Summersgill, Rosendall defend focused activism
Related Links

The Washington Blade

Rosendall to NGLTF: Stick to Gay Rights 01/05/01

NGLTF: An Open Letter to the GLBT Community Regarding NGLTF's Commitment to Racial Justice Work 12/21/00

GLAA statement: After five long years, victory in Tyra Hunter case 08/10/00

Rosendall to Corporation Counsel: Stop Undermining Human Rights Act 06/07/00

NAACP Task Force Calls for Increased Budget for CCRB 03/31/00

Rosendall joins panel discussion on DC sovereignty 05/26/99

GLAA speech for Equality Begins at Home rally 03/21/99

Gay leaders criticize Mayor's handling of incident over perceived slur 01/28/99

GLAA Joins NAACP Task Force 04/17/97

Rosendall testifies on sodomy law repeal bill 01/29/93

SodomyLaws.Org (website maintained by Bob Summersgill)

Summersgill, Rosendall defend focused activism

[Note: The following letters were written by GLAA President Bob Summersgill and Vice President for Political Affairs Rick Rosendall as individuals, and are not official statements by GLAA. They relate to a controversy surrounding the November 2000 Creating Change Conference of the National Gay and Lesbian Task Force, and NGLTF's response to it, which Rosendall had criticized in a letter in the January 5, 2001 issue of The Washington Blade. See the Related Links box.]

The Washington Blade
Readers Forum
January 26, 2001


Letters by Julie Hollar (Jan. 12, Reader’s Forum) and Craig Bowman (Jan. 19) missed the point of the letter Rick Rosendall wrote asking NGLTF to stick to Gay issues (Jan. 5). Unfortunately, they both made personal attacks against Mr. Rosendall on the basis of his presumed income, race, and gender. Those attacks are best left to Jerry Falwell, Louis Farrakhan, and Laura Schlessinger.

Mr. Bowman states "we deserve to have organizations that advocate for our concerns and address us holistically, as full human beings grappling with myriad issues." Unfortunately, no group can address every issue of concern to every member of its constituency and hope to deal with any of them well.

The National Gay and Lesbian Task Force is proud to focus its time and resources on the Gulf War, NAFTA, and the death penalty. They also work on poverty, race, and economic justice. We should not be surprised to hear in the future that NGLTF has branched out to concern for pollution, mass transit, global warming, animal cruelty, asteroids colliding with the earth, air bag safety, and violence on television.

All of these are issues of concern, and all deserve the attention of interest groups to deal with them. But should one organization deal with all of them?

What we have learned in the GLBTSGLTSQIA, etc. communities is that our issues are too complex and multifaceted to be dealt with by one organization or even one acronym. This is why fine organizations such as the Gay, Lesbian, and Straight Education Network, the Gay and Lesbian Alliance Against Defamation, the Servicemembers Legal Defense Network, the International Lesbian and Gay Association, and countless others have formed to address the specific, focused goals of their missions.
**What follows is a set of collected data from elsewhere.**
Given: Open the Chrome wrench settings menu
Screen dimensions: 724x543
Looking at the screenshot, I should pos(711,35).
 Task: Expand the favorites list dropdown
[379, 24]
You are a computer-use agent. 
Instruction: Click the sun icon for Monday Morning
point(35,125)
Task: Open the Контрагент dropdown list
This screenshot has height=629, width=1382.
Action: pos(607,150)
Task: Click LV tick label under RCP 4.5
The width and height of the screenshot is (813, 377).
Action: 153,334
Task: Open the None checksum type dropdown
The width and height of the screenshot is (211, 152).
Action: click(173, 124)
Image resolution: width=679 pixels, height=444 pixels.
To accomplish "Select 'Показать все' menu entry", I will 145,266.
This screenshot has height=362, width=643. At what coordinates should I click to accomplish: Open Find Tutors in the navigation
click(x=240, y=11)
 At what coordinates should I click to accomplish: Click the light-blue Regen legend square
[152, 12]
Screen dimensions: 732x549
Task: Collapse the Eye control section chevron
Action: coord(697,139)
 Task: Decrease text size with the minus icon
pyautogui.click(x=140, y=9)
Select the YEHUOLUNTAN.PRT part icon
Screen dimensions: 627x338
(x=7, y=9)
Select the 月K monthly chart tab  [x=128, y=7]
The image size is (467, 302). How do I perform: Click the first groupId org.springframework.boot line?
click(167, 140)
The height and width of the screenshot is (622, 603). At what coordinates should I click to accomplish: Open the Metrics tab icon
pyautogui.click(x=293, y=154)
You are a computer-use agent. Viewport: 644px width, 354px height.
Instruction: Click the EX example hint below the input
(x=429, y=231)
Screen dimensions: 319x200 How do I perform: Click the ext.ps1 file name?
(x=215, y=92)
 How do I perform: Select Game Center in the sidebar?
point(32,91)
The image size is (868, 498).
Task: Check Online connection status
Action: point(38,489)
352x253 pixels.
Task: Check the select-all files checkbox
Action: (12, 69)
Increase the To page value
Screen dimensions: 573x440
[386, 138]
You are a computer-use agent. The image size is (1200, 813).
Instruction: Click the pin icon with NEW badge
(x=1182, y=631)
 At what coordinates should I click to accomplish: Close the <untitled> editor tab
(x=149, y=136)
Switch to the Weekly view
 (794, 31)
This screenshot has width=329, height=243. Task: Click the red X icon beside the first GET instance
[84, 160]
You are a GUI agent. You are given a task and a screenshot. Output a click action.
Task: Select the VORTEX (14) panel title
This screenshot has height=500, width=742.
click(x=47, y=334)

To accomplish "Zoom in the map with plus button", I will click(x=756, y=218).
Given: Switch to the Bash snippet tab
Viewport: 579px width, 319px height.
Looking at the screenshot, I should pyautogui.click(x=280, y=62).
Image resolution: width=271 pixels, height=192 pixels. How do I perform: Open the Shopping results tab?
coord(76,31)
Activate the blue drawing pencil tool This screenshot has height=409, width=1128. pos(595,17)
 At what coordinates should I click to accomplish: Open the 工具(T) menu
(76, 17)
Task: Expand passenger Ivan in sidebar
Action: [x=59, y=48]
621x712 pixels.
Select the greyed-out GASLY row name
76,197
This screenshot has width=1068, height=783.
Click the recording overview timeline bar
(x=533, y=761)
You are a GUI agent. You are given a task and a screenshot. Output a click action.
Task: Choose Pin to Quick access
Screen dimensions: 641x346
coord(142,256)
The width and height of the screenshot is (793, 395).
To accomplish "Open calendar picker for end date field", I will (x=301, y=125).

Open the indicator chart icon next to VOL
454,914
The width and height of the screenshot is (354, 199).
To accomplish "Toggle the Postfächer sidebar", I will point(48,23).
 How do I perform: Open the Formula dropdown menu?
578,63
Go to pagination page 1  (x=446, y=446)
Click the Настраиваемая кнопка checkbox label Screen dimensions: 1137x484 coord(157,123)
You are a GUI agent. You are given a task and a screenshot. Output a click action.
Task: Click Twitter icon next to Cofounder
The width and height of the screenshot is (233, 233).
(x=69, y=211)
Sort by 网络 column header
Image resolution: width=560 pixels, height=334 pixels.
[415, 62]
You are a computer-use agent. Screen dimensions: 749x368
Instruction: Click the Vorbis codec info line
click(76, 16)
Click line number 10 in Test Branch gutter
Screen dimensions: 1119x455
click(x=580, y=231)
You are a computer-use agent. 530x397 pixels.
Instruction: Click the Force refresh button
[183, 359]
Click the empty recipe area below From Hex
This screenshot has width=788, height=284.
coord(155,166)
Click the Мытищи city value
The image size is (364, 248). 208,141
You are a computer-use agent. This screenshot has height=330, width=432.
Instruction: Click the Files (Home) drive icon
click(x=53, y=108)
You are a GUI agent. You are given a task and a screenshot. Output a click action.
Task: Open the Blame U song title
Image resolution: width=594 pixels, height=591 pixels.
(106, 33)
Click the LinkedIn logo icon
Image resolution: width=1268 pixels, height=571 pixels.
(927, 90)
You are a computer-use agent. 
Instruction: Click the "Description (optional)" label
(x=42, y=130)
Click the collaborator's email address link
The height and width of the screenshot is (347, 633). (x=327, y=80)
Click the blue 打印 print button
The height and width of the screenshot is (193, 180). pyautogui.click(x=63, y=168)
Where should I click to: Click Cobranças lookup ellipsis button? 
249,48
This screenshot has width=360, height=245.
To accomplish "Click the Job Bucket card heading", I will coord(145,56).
NGLTF has chosen another route. They have chosen to take on every issue and see the interactions between them. This is an interesting approach but ultimately leaves them with no focus at all.

Fortunately, our communities have many organizations and if NGLTF fails to do anything well because they are doing everything, there are innumerable others working on discrimination, adoption, immigration, marriage, AIDS, sodomy law repeal, etc., as well as the non-Gay issues that directly or indirectly affect our communities.

Bob Summersgill
Washington, D.C.


The attacks on me by Julie Hollar and Craig Bowman are perfect examples of the intellectual bankruptcy of the Gay left.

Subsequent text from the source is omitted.